EXERCISE PASSAGE section start
As structured settlement consultants with expertise in Medicare and Medicaid related issues, we participate in hundreds of settlement negotiations for personal injury lawsuits every year. This gives us a very good sense of the latest trends and tactics being used by all the parties and mediators during the process. Every once in a while we come across the defense trying out a new line of attack that strikes us as questionable.
That’s exactly what happened in one of our recent cases. We were helping a client negotiate a settlement for a case involving a woman who had become quadriplegic in a car accident. As a result the plaintiff requires extensive medical care for the rest of her life. The woman’s income was below the poverty level so she was covered by Medicaid insurance providing around the clock home attendants/residential care. During the pendency of the case plaintiff started receiving Social Security Disability benefits as well, which eventually forced her into Medicare as her primary healthcare coverage.
As typically happens in the course of settlement discussions, plaintiff and defense counsel exchanged expert reports in order to flesh out their respective positions on the patient’s anticipated future Life Care Plan, which is the key factor in determining the appropriate level of damages. In this case the defense proffered three experts for exchange: a medical doctor, an economist and an health insurance expert.
All this might sound like exactly what counsel should expect to encounter in the course of settlement discussions, with expert witnesses offering testimony and rebuttal evidence on the estimated future costs of the proposed Life Care Plan. But we immediately noticed a red flag in the witness disclosure filed for the defense, “a health insurance expert.” This health insurance expert testimony was being offered up to rebut the plaintiff’s proposed Life Care Plan and analysis of expenses on the grounds, among others, that such expenses would largely be covered by procurement of health insurance under the Patient Protection and Affordable Care Act of 2010, otherwise known as Obamacare.
EXERCISE PASSAGE section end
> WHAT THIS TASK INVOLVES
Copy out the whole passage about the defense's health insurance expert in a settlement case, word for word.
RECORDED INFORMATION section start
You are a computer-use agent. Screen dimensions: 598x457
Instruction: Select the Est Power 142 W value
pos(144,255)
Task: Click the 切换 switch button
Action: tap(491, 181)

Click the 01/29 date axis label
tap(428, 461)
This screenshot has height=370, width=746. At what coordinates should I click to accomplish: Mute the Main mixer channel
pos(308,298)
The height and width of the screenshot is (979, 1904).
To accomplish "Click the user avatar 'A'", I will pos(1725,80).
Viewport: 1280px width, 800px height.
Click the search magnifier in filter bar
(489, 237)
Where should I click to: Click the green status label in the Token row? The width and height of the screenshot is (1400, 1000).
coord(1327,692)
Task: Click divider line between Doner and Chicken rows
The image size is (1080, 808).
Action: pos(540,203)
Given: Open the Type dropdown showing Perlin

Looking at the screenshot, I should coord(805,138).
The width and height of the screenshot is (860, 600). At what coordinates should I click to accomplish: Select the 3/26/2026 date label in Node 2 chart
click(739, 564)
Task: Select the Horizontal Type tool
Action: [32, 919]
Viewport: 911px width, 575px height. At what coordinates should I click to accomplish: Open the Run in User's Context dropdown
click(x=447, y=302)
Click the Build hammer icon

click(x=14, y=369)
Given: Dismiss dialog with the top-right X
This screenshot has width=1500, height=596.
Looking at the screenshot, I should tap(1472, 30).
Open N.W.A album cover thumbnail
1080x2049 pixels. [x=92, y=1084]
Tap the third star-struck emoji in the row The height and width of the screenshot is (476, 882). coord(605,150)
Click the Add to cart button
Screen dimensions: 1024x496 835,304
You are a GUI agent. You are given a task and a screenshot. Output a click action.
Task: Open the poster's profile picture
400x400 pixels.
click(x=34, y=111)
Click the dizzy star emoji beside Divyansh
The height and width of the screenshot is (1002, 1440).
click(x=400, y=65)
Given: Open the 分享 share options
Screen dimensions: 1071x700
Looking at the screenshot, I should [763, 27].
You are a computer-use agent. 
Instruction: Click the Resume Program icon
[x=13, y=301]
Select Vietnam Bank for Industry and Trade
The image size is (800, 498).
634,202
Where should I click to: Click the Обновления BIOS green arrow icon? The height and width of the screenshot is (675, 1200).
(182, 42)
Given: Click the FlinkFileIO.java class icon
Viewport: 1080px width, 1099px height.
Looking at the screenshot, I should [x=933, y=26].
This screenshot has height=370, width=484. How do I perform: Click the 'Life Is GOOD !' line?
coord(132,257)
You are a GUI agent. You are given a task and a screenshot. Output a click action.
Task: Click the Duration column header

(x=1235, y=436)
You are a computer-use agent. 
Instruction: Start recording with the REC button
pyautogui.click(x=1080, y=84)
RECORDED INFORMATION section end
> FINISHED EXERCISE
As structured settlement consultants with expertise in Medicare and Medicaid related issues, we participate in hundreds of settlement negotiations for personal injury lawsuits every year. This gives us a very good sense of the latest trends and tactics being used by all the parties and mediators during the process. Every once in a while we come across the defense trying out a new line of attack that strikes us as questionable.
That’s exactly what happened in one of our recent cases. We were helping a client negotiate a settlement for a case involving a woman who had become quadriplegic in a car accident. As a result the plaintiff requires extensive medical care for the rest of her life. The woman’s income was below the poverty level so she was covered by Medicaid insurance providing around the clock home attendants/residential care. During the pendency of the case plaintiff started receiving Social Security Disability benefits as well, which eventually forced her into Medicare as her primary healthcare coverage.
As typically happens in the course of settlement discussions, plaintiff and defense counsel exchanged expert reports in order to flesh out their respective positions on the patient’s anticipated future Life Care Plan, which is the key factor in determining the appropriate level of damages. In this case the defense proffered three experts for exchange: a medical doctor, an economist and an health insurance expert.
All this might sound like exactly what counsel should expect to encounter in the course of settlement discussions, with expert witnesses offering testimony and rebuttal evidence on the estimated future costs of the proposed Life Care Plan. But we immediately noticed a red flag in the witness disclosure filed for the defense, “a health insurance expert.” This health insurance expert testimony was being offered up to rebut the plaintiff’s proposed Life Care Plan and analysis of expenses on the grounds, among others, that such expenses would largely be covered by procurement of health insurance under the Patient Protection and Affordable Care Act of 2010, otherwise known as Obamacare.